[[ Information provided, beginning ]]

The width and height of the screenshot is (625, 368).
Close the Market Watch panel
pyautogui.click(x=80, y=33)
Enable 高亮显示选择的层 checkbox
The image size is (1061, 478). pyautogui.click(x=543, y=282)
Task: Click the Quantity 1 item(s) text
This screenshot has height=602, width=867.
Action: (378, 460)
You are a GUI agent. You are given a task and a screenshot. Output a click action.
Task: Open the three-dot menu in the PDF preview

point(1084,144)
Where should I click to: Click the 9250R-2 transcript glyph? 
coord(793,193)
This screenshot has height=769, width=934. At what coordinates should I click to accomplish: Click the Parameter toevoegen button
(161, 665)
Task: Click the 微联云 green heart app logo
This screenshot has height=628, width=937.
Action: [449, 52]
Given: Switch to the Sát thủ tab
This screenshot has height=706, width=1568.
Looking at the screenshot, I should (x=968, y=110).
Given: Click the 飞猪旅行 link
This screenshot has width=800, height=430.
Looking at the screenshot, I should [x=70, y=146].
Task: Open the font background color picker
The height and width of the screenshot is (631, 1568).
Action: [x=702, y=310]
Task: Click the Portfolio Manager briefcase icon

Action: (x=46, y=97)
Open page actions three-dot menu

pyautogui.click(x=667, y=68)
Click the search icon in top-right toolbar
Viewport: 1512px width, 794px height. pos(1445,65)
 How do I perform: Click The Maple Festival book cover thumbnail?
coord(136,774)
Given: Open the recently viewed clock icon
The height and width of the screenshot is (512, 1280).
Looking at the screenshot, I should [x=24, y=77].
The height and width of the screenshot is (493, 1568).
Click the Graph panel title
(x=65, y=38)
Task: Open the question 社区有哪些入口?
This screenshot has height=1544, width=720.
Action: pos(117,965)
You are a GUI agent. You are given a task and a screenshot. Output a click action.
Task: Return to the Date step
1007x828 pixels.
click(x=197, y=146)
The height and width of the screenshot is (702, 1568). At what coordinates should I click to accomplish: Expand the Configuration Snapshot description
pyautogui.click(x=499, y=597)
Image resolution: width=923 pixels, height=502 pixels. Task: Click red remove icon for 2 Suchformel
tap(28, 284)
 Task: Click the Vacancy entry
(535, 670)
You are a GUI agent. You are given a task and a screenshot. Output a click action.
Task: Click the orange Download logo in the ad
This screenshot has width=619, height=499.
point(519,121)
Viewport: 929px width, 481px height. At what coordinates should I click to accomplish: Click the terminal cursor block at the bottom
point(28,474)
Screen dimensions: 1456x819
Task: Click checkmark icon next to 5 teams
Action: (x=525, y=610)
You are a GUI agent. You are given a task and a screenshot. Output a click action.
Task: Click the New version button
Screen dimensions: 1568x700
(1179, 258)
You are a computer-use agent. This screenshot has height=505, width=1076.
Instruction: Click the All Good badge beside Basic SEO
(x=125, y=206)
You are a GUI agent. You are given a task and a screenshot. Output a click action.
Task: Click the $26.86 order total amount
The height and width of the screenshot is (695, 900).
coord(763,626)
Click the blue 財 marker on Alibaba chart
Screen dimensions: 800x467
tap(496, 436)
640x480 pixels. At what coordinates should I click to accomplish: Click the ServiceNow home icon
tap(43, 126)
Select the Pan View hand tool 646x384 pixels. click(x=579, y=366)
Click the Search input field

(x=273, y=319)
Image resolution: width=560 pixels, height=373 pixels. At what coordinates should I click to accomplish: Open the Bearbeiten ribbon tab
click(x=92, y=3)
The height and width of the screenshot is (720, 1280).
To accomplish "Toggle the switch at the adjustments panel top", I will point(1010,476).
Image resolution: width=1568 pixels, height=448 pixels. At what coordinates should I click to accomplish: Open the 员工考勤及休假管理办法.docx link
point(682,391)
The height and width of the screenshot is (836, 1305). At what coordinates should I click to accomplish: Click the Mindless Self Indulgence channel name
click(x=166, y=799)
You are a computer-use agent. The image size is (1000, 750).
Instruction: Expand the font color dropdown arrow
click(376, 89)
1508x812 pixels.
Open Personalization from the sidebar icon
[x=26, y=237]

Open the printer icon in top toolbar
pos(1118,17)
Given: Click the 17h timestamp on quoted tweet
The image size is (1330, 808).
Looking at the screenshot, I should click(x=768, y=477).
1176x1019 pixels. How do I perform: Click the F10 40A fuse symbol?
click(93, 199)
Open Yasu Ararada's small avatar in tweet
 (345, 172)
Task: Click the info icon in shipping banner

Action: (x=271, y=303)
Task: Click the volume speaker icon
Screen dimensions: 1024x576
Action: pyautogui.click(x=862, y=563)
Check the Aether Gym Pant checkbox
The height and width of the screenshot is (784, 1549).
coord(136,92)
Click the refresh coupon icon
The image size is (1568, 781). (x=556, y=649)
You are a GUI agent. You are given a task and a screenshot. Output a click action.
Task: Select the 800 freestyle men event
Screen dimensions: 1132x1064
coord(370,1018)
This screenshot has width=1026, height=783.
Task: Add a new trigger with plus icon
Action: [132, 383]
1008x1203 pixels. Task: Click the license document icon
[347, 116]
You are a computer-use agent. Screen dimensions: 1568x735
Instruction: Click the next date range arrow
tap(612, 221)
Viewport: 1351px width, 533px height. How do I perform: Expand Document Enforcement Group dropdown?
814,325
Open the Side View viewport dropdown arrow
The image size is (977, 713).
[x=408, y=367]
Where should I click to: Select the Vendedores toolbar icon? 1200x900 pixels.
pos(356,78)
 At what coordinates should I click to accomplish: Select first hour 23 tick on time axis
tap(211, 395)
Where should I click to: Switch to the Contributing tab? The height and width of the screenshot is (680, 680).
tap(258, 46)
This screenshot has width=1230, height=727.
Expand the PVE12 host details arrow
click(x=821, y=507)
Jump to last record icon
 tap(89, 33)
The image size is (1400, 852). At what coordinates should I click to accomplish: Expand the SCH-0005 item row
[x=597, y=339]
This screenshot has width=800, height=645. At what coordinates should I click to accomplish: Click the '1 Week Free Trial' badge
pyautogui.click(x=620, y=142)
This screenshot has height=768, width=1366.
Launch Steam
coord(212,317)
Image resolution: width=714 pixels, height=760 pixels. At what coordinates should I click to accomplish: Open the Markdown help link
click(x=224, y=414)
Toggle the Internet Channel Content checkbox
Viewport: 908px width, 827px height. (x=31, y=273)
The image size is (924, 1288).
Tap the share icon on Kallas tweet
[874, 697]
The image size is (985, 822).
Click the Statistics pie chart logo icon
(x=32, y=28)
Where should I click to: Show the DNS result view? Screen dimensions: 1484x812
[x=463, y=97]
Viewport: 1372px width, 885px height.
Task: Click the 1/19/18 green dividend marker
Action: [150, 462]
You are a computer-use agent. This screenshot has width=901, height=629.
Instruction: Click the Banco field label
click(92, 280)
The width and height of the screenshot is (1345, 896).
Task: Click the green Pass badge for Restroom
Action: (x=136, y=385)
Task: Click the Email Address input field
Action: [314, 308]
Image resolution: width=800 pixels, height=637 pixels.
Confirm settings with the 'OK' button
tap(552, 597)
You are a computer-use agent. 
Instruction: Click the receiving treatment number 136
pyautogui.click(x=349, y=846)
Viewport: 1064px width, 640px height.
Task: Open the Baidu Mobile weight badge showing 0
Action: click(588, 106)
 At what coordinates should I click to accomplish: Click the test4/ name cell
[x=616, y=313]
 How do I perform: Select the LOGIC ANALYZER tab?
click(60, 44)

[[ Information provided, end ]]

Reproduce exactly the stretch of the material above that starts at the line with "Task: Select the 800 freestyle men event" and ends at the line with "This screenshot has width=1230, height=727.", both included, and nothing else.

Task: Select the 800 freestyle men event
Screen dimensions: 1132x1064
coord(370,1018)
This screenshot has width=1026, height=783.
Task: Add a new trigger with plus icon
Action: [132, 383]
1008x1203 pixels. Task: Click the license document icon
[347, 116]
You are a computer-use agent. Screen dimensions: 1568x735
Instruction: Click the next date range arrow
tap(612, 221)
Viewport: 1351px width, 533px height. How do I perform: Expand Document Enforcement Group dropdown?
814,325
Open the Side View viewport dropdown arrow
The image size is (977, 713).
[x=408, y=367]
Where should I click to: Select the Vendedores toolbar icon? 1200x900 pixels.
pos(356,78)
 At what coordinates should I click to accomplish: Select first hour 23 tick on time axis
tap(211, 395)
Where should I click to: Switch to the Contributing tab? The height and width of the screenshot is (680, 680).
tap(258, 46)
This screenshot has width=1230, height=727.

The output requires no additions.